Year after year I paced a cold, concrete floor dreaming of a life i have never known, in a world – for me – that would never exist. First growing up, then growing old. My sight grew dim, my bones cold and sore. And , it was in that time I learned my life, itself, was the creation of war. There were no bombs, rubble or bullets flying past , but there was real pain and crushing loneliness. There was a world devoid of light and in a darkness that was final, I believed in a light that did not exist. that war has made me stronger.
I learned that to hate is the result of a borrowed thought and not one of my own. The act of hating is the surrender of self control, and if unable to control myself, I would belong to anything that could. Dogmatic thoughts of things I think I know are the fathers of my bondage, not liberation. I question what you have to say about me and others and for hat I am stronger.
I testify that oppression and bondage exist in my world, yet if I stand for love, then I am a freed-man , because love is the fulfillment of God’s law. I am stronger for the genuine empathy I have for the less fortunate, such as the disabled, those whom are alone and frightened, the physically ill and many others whom are obvious victims of adverse circumstanced beyond their control. I stand against injustice and realize that where I may lack on the side of compassion, others would suffer for it. To intentionally harm just one is the belittlement of the whole human race but to love and respect life with kindness?… Yes, that too, has made me stronger.

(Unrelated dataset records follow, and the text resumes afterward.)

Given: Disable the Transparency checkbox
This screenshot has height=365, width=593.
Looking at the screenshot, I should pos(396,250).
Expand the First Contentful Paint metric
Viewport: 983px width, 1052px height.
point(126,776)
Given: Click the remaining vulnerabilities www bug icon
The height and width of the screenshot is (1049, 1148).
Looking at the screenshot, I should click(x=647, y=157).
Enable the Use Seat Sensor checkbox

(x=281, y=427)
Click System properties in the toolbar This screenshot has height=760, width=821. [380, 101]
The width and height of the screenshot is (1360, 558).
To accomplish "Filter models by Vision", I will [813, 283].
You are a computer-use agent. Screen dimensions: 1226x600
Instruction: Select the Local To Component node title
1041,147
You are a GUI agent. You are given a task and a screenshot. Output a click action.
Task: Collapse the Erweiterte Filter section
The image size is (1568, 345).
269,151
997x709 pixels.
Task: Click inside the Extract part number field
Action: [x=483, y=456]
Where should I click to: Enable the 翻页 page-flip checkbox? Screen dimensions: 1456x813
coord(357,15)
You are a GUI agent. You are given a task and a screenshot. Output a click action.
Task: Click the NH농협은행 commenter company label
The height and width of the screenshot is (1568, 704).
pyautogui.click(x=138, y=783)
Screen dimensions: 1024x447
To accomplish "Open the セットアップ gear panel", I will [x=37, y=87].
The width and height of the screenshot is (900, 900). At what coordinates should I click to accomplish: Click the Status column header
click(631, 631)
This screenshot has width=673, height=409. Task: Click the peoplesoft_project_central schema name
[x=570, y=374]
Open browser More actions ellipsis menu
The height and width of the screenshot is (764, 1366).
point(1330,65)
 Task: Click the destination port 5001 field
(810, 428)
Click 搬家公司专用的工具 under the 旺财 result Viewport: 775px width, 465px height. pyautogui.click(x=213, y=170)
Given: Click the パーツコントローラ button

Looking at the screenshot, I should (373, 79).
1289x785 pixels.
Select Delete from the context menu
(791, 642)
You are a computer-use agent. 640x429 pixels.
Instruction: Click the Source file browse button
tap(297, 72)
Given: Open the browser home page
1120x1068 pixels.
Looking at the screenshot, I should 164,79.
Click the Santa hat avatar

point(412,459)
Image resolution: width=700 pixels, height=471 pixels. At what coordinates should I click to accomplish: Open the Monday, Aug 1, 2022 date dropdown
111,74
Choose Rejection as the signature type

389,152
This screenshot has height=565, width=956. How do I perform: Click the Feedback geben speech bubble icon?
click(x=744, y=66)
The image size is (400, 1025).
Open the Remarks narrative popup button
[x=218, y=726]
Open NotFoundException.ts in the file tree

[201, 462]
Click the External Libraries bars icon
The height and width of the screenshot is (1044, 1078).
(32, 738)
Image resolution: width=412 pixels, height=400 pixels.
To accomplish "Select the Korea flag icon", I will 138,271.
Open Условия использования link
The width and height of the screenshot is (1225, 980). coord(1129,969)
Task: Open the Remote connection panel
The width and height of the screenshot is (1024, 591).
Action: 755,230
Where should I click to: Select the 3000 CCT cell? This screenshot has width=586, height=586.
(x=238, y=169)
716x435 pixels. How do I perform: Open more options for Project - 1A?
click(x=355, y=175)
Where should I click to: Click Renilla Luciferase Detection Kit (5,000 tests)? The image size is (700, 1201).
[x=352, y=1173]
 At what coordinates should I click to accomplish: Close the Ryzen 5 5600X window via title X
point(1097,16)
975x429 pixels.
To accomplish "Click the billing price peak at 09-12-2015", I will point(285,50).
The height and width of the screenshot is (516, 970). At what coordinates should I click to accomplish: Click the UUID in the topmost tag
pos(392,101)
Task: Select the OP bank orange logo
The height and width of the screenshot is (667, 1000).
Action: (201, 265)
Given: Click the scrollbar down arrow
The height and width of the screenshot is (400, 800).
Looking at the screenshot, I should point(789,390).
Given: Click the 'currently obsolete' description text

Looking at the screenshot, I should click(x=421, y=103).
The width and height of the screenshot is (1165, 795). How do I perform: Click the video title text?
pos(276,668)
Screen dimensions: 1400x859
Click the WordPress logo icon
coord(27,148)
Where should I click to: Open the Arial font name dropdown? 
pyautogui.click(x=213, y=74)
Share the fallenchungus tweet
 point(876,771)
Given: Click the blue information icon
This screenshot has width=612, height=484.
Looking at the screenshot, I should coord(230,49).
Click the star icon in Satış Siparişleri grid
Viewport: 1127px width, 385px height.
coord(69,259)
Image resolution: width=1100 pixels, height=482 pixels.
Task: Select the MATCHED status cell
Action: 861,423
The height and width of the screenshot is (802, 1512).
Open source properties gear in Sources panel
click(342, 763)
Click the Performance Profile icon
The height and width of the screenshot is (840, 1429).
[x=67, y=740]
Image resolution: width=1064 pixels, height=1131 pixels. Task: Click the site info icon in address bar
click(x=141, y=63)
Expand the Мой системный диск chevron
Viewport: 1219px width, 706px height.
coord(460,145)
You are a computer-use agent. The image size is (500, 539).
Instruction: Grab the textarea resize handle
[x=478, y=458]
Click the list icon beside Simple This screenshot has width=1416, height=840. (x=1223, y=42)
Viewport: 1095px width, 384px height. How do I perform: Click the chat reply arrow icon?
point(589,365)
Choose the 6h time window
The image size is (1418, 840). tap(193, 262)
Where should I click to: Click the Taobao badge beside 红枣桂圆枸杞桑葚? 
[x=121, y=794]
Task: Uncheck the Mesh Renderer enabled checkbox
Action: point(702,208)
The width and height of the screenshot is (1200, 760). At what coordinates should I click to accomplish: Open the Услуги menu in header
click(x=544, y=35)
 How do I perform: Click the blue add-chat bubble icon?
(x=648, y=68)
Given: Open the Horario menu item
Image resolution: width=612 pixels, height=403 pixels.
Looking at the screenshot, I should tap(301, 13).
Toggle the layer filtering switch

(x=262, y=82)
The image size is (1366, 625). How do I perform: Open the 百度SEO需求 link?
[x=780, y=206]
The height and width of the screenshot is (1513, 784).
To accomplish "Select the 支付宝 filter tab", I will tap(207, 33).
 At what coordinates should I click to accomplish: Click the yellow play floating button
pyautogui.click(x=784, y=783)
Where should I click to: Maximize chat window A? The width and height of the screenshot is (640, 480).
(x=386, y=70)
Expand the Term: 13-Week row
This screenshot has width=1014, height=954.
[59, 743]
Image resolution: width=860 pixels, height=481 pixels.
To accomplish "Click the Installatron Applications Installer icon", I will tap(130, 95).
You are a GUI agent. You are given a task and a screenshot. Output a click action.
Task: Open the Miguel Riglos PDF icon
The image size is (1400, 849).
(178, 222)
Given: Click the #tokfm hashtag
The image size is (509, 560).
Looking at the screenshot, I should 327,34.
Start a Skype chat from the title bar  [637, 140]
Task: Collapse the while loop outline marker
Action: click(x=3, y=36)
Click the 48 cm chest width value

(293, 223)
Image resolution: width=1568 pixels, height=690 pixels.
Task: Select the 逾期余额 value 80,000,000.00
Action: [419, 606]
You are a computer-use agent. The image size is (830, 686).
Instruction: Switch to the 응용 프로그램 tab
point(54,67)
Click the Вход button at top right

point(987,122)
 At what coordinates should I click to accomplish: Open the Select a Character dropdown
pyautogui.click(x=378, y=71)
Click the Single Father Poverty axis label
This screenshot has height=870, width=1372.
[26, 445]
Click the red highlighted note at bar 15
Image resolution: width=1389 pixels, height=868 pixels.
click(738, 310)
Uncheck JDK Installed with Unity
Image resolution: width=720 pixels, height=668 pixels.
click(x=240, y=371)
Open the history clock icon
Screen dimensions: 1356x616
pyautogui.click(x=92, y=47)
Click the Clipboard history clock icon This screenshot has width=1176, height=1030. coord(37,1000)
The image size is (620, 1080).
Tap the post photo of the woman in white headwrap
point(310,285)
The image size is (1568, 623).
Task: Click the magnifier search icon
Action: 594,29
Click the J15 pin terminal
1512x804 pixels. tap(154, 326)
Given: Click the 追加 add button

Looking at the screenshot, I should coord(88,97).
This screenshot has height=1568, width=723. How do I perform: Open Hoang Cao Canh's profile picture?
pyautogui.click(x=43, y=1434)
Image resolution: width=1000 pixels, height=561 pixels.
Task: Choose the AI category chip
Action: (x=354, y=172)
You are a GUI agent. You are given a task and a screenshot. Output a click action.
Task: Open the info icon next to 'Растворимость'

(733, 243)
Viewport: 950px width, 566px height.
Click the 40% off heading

Suffering, heartache, loneliness and pain these are the adversaries of life. They have wounded mortally and scarred many souls. Still I am stronger even than they.
For all those whom I have trusted and in turn, have let me down to them I I’ve gratitude because they have taught me to sweep the dirt from my welcome mat and set it outside my door yet again. Because it is not when someone treats me unkind that I am moved, but when someone reaches into my heart and home that I feel… For once, it was worth it. And that has made me stronger.
And on the days when my loved ones left this world, I cry many tears of cherished memories, but I know that I am not alone. I have dared to love and cared for others and for that, too, I am stronger.
Because, even when one light should fade and subtly flicker out, there is still light in this world and I believe in it. That too has made me stronger.